The U.S. Department of Energy’s website explains that batteries feature two electrical terminals, the cathode (positive side) and the anode (negative side), and in between them is a chemical material called an electrolyte, through which ions (electrically charged atoms) flow. According to Dr. Amatucci, the electrons that emerge from each electrode move to the current collectors, which then deliver the energy as power to the connected devices.

The technology pioneered by the Energy Storage Research Group (ESRG) within Rutgers-New Brunswick, led by Dr. Amatucci along with his team co-inventors, Anna Halajko and Linda Wu Sung, is cheaper to produce than standard current collectors, offers flexibility for wearable battery technologies, unique porosity to enable electrolyte distribution throughout the cell which increases performance uniformity and reduces electrolyte activation time during cell manufacture, and less volume. In addition, it offers an added safety benefit, which Soteria has promoted with its own polymer-based current collectors: when batteries using these current collectors reach a certain temperature, the polymer melts, retracts, and automatically shuts off the battery, preventing overheating. This synergistic connection is what sparked Soteria, a company focused on improving battery safety through its Battery Safety Consortium, to license the technology as part of its global goal to enable the “safe manufacture and use of batteries everywhere.” 

“The industry often talks about battery safety in terms of what happens during failure,” said Brian Morin, CEO of Soteria Battery Innovation Group. “But a major part of safety is also about designing cells that are mechanically robust from the beginning. The Rutgers technology introduces a fundamentally different current collector architecture that could help support more resilient battery designs while reducing weight and material usage.”

“Batteries include a battery monitoring system (BMS) that looks at the temperature of the battery, how much charge it has, and its history, and is smart enough to shut it off if it’s not behaving well,” said Amatucci. “Our technology provides batteries with an extra level of safety.”

Soteria’s Battery Safety Consortium features a unique Intellectual Property Exchange, a collaborative licensing platform that brings together safety-enabling technologies from innovators across the battery ecosystem under a single license, making them more accessible to battery manufacturers and end-users. Rutgers’ Office for Research managed the negotiations between the university and Soteria, with assistance from the Office for General Counsel, and executed the license agreement.

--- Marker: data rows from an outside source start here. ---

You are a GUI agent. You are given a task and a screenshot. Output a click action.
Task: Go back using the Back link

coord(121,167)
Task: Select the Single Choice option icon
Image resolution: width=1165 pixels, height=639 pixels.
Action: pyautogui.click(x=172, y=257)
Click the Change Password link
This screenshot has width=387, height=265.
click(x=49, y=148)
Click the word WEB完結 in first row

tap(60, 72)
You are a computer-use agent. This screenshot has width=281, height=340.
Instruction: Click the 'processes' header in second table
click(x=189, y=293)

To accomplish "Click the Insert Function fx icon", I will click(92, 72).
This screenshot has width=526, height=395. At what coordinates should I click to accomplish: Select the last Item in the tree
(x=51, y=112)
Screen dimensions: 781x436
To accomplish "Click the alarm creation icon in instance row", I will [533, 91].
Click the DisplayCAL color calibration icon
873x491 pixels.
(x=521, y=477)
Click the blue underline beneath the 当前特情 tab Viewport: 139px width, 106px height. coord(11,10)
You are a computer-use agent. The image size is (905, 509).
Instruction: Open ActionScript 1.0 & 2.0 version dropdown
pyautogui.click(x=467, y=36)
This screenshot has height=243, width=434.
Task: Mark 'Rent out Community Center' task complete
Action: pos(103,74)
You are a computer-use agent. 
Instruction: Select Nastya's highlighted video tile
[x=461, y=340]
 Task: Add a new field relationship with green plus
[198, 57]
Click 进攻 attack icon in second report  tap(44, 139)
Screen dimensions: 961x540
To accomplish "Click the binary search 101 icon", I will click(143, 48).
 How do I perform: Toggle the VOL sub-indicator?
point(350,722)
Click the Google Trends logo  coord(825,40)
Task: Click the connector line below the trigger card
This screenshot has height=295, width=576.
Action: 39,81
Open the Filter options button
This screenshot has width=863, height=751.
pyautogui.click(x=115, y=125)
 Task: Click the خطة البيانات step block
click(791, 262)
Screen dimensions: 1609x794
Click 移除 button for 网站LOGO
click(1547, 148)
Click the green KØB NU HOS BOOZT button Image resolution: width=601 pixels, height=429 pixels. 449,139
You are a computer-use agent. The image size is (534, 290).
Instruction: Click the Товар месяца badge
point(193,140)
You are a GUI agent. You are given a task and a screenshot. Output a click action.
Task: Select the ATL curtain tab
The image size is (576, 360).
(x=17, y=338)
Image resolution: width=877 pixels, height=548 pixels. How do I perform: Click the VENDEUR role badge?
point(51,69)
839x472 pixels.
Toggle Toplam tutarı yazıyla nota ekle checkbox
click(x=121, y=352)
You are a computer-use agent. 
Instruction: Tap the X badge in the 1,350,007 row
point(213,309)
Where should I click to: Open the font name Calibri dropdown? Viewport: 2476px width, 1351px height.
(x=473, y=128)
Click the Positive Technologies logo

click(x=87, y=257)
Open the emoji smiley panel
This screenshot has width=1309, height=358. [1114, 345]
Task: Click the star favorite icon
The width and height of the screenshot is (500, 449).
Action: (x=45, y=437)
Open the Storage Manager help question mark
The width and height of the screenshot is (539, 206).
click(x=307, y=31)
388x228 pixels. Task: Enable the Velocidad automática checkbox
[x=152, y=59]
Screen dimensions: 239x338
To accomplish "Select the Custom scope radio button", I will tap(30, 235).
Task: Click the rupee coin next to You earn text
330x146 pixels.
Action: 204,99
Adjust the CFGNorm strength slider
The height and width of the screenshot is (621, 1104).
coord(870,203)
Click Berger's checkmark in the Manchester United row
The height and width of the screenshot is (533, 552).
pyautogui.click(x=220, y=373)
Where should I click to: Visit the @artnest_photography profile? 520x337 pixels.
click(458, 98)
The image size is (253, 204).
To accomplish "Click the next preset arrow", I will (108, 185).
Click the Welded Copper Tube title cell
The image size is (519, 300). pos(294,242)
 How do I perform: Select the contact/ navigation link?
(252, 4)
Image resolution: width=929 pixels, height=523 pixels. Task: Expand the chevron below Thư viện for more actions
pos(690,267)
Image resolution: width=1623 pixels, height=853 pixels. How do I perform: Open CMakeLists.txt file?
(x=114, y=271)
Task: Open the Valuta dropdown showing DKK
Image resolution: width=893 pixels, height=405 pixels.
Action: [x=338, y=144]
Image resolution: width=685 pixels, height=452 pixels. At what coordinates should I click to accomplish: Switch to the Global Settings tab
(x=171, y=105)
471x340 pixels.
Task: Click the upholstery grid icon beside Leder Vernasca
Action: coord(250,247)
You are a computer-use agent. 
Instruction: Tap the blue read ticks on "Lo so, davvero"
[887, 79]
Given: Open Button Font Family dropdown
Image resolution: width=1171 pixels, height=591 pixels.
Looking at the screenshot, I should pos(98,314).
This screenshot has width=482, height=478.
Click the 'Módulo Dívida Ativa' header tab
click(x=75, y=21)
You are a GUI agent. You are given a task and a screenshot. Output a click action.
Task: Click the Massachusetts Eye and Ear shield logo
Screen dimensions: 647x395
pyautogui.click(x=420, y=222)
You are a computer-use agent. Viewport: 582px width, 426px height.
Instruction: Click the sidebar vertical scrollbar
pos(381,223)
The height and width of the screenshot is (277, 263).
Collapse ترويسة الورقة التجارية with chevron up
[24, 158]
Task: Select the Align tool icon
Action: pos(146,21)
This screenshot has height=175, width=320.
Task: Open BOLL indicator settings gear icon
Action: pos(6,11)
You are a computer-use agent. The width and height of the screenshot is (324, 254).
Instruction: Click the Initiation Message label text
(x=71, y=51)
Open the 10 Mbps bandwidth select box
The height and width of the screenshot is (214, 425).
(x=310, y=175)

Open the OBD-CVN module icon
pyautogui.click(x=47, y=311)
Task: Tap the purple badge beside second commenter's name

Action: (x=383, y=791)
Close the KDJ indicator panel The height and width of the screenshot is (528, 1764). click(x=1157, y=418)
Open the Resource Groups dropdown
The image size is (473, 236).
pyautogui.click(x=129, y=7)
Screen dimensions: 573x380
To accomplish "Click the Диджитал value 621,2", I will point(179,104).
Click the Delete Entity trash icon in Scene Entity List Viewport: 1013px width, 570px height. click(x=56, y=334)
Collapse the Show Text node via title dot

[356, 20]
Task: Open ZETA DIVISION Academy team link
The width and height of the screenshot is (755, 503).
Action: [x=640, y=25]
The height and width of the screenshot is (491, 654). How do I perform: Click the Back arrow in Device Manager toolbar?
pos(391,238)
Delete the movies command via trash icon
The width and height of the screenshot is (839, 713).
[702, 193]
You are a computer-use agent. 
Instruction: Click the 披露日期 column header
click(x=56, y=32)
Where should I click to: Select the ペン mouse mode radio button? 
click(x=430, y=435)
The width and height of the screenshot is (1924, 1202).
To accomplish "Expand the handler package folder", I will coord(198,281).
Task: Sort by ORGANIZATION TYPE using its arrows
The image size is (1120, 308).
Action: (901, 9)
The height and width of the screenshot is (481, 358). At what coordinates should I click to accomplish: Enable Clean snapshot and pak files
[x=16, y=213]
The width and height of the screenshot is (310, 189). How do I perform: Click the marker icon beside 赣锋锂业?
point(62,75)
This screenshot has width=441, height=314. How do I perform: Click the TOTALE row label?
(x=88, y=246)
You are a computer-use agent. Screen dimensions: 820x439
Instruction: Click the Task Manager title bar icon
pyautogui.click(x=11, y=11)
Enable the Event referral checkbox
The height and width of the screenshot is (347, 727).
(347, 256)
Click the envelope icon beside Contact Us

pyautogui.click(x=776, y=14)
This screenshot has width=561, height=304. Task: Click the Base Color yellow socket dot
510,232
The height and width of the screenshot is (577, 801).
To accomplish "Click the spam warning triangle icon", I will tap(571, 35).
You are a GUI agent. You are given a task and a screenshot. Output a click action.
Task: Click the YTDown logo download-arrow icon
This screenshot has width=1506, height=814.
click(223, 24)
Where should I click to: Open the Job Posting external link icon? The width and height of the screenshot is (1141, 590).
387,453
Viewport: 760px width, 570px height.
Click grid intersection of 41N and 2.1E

“Something that often gets lost in the world of research is how much of a team effort it is, including the researchers, their post-docs and students, and university staff, including the Technology Transfer unit,” said Amatucci. “Whether you’re conducting the research, working within the lab or school, or negotiating the contract for funding and/or licensing, we all play a role in the success of the innovation. The Office for Research’s Technology Transfer office has always been incredibly helpful and flexible no matter how unique the situation is, and I appreciate their support.”

“The Technology Transfer office has collaborated with Dr. Amatucci for many years, and we were not surprised that Soteria was interested in licensing the current collector technology he and his team developed,” said Deb Perez Fernandez, PhD, MBA, executive director of the Technology Transfer unit within the Office for Research. “Our purpose is to make sure Rutgers innovations are protected, while simultaneously supporting researchers on their commercialization journeys, and we look forward to the positive impact Dr. Amatucci’s innovation will have on the world.”